Another dugout was built next door for guests who are willing to stay overnight. By the way, they appear here often: either acquaintances or simply curious people look into the dugout. There are several dozen visitors a day. Many come as if on a tour. Yuri gladly receives people, invites them to tea and discusses with them.

“This is one of the ways to understand the world and oneself,” he believes. His beloved woman, Clara, also comes to him; she did not leave her knight without a horse. They have been together for several years and meet regularly, and the rest of the time they communicate via Skype. True, she is not yet ready to leave her job and move into a dugout. If he ever gets tired of communicating with tourists, he promises to simply hang up a “Do not disturb” sign.

ONE DAY

“There's always something new happening here. I wake up in the morning and my whole day is alone big job. I don’t have a strict routine, I have the necessary things to do – cook food, bring water. I still need to walk the rabbit - this is mine new friend", he explains. Yuri is not picky when it comes to food; he cooks simple stew or coffee on his wood stove. The main products in the dugout are peas, flour, butter. By the way, for all these years Yuri has not used money, which he simply does not have, and does not go to stores. He eats what he himself gets in the forest, and gifts that tourists bring. Thanks to their visits, fruits and sweets appear on the table, and new things appear in the house. However, the savage is sure that he can easily do without these benefits. He doesn’t go to the city either - he doesn’t want to, and the need hasn’t arisen yet. He had not been to the hospital or the hairdresser since he settled at the edge of the forest. He had to meet with a doctor once, when in the forest he accidentally injured his leg with an ax. Fortunately, an acquaintance came to visit, who lived nearby for 10 days and even called a doctor.

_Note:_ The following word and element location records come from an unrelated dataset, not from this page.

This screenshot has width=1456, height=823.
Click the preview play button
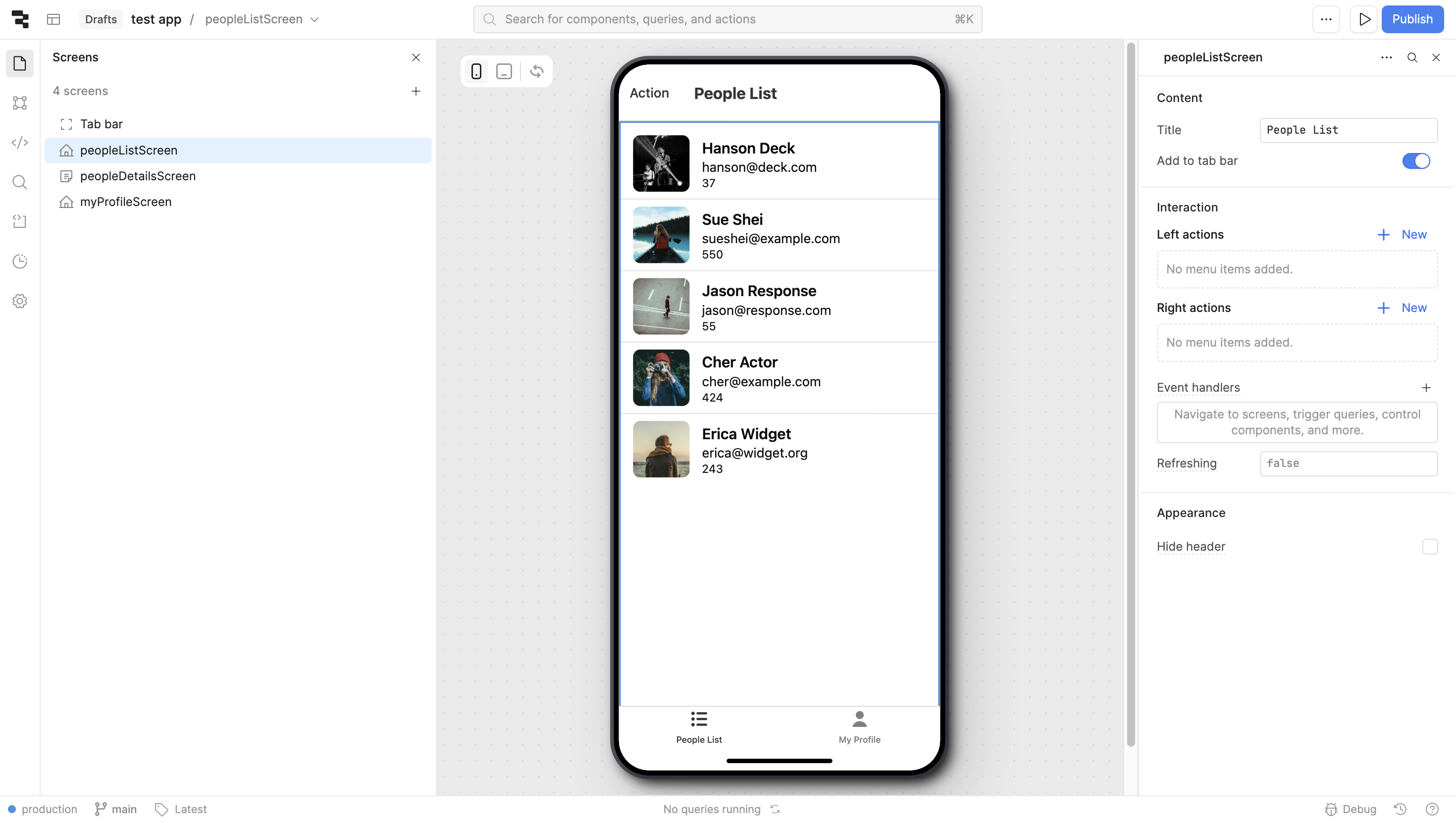point(1364,19)
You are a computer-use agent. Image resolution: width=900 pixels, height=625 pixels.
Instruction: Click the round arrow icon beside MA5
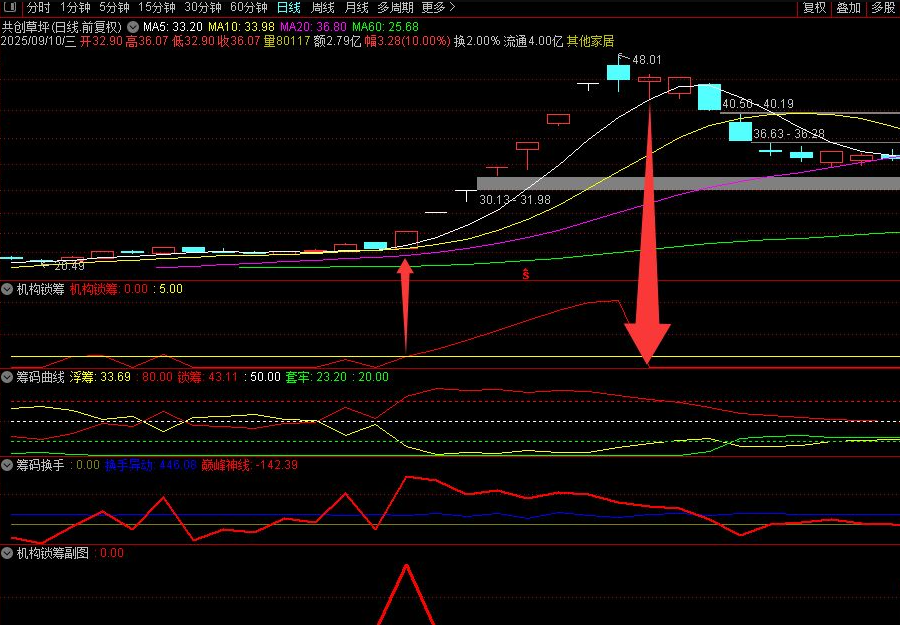tap(133, 26)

Yuri is often asked whether it’s boring to live like this - without entertainment and away from the world? The man only grins at such questions and shows a laptop with an Internet connection - this is how he learns the news and watches movies. In addition, the inhabitant of the dugout reads a lot. Another hobby that has appeared in the last couple of years is bookcrossing. Yuri collects books from his house and gives them something to read to those who want to read them.

“Over the years it doesn’t get boring,” he notes. But he temporarily abandoned the idea of ​​opening a music salon near the road, which he shared with StarHit three years ago. Yuri believes that he is an ordinary person.

“There is nothing outstanding about me. I don’t like existing in the city, fighting for survival in the metropolis. I don’t associate myself with a hermit or a downshifter - I just chose this way of life. Life is organized, there is no need to work, there is no need to pay rent, there is enough communication with people - everything is fine. Fate itself will help me find a way out of any situation,” he says.